* [About this exercise]: Search term "management": copy each line of the records that contains it.

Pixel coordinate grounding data

*** Begin section ***

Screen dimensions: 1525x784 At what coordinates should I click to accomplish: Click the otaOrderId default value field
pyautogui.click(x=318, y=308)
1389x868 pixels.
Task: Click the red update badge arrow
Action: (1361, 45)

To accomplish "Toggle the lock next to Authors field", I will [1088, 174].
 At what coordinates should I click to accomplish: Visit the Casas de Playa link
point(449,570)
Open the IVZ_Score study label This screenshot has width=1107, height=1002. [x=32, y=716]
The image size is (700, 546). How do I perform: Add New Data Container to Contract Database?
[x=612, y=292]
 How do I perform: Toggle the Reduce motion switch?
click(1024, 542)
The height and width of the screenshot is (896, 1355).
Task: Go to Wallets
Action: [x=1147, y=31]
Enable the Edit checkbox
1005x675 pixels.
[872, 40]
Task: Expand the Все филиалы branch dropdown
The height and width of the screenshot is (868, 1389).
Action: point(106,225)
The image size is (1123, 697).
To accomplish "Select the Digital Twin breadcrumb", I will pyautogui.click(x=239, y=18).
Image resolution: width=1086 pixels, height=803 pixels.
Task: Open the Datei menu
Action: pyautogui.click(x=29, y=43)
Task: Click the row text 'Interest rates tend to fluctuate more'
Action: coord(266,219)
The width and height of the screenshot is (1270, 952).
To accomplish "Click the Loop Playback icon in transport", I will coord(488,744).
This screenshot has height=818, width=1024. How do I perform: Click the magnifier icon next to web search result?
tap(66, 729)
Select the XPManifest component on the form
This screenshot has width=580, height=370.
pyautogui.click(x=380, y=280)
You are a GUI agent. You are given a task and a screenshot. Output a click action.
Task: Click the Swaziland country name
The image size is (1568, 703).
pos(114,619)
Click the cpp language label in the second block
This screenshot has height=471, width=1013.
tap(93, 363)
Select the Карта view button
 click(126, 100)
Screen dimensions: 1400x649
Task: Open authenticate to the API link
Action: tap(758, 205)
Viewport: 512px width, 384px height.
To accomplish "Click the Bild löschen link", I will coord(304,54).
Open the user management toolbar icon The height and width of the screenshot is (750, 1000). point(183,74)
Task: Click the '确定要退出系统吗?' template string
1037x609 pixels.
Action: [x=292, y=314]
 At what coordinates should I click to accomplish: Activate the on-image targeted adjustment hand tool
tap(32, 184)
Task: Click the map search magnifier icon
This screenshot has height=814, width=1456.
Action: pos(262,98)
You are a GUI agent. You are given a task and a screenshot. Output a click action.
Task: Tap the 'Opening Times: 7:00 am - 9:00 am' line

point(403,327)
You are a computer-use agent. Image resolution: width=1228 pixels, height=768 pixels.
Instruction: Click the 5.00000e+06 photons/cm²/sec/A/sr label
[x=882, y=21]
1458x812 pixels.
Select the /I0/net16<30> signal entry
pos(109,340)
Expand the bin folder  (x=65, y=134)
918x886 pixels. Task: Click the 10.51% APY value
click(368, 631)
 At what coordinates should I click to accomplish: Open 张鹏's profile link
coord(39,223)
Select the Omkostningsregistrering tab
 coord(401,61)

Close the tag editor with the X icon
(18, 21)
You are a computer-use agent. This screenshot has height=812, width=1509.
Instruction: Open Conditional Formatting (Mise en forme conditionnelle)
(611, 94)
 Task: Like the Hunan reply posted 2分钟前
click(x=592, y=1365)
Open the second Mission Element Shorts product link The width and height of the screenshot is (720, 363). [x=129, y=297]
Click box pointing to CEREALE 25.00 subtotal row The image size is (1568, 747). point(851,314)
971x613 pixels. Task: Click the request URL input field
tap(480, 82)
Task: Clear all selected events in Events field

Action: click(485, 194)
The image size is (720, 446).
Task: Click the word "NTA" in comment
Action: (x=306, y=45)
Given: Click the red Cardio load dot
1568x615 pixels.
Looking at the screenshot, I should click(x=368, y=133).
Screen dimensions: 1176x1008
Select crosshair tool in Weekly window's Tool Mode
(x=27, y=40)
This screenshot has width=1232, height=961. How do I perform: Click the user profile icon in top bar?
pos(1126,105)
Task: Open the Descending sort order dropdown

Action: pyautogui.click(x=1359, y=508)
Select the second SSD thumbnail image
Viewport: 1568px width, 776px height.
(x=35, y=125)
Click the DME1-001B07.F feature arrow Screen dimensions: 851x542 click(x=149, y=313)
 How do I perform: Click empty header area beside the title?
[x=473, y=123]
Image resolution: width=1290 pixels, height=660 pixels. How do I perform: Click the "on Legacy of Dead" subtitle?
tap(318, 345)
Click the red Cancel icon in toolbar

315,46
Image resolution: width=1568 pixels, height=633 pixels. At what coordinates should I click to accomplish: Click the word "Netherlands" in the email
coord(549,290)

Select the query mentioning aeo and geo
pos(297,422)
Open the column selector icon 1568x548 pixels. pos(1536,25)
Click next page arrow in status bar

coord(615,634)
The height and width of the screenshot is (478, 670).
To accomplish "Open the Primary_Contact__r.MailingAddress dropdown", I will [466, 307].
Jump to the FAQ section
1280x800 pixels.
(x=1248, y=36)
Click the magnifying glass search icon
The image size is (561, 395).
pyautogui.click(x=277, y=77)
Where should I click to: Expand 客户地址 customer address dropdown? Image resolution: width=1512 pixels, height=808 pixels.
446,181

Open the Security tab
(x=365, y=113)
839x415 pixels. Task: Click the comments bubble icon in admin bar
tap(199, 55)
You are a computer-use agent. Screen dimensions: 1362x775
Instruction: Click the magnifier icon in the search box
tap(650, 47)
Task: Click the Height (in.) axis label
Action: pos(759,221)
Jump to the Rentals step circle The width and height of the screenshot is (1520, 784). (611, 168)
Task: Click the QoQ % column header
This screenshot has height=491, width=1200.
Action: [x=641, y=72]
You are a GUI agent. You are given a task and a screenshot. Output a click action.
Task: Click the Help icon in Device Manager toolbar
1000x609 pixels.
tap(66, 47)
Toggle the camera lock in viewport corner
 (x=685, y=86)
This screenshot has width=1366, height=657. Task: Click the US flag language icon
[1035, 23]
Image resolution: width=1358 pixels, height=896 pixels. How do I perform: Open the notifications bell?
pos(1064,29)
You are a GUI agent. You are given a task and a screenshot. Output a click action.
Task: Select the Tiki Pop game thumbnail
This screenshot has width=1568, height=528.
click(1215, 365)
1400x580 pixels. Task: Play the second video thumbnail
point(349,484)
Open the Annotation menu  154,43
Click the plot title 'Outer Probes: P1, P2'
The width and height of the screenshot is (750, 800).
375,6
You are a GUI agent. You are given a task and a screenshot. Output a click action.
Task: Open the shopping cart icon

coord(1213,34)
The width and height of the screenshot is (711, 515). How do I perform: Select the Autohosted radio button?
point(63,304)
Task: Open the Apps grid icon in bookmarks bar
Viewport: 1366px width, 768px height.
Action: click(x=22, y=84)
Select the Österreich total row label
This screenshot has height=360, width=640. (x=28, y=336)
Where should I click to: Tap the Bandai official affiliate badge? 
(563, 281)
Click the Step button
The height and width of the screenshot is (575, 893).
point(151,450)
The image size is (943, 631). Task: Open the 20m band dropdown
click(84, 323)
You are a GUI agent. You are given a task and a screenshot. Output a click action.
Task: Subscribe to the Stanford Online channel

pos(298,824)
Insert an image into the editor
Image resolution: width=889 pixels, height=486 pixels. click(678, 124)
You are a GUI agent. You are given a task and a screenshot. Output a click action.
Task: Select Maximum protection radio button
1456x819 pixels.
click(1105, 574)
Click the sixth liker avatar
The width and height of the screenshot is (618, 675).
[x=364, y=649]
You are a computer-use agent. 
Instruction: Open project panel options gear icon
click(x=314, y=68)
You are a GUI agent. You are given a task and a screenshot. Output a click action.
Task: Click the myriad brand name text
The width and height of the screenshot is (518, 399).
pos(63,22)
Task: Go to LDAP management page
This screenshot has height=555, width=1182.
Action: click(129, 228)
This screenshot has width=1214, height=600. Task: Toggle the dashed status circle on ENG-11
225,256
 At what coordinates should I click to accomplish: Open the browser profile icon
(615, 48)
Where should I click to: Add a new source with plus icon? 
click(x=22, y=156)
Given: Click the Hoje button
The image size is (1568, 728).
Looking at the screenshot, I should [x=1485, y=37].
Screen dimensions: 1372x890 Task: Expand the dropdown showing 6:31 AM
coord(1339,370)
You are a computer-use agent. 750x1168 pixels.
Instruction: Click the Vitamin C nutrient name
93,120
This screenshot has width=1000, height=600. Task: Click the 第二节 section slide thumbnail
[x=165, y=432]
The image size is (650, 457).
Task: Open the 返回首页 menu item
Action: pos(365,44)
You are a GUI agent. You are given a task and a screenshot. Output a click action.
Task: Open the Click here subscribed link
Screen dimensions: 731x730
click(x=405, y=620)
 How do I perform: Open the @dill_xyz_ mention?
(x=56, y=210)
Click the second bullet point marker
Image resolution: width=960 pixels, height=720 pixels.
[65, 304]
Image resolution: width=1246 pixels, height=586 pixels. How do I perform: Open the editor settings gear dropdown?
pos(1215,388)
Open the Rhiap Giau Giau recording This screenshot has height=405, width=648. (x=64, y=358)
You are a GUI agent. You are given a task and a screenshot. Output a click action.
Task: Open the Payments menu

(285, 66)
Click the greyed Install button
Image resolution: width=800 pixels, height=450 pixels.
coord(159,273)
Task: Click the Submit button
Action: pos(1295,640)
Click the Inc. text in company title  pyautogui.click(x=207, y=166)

*** End section ***

* [Output below]:
Open the user management toolbar icon The height and width of the screenshot is (750, 1000). point(183,74)
Task: Go to LDAP management page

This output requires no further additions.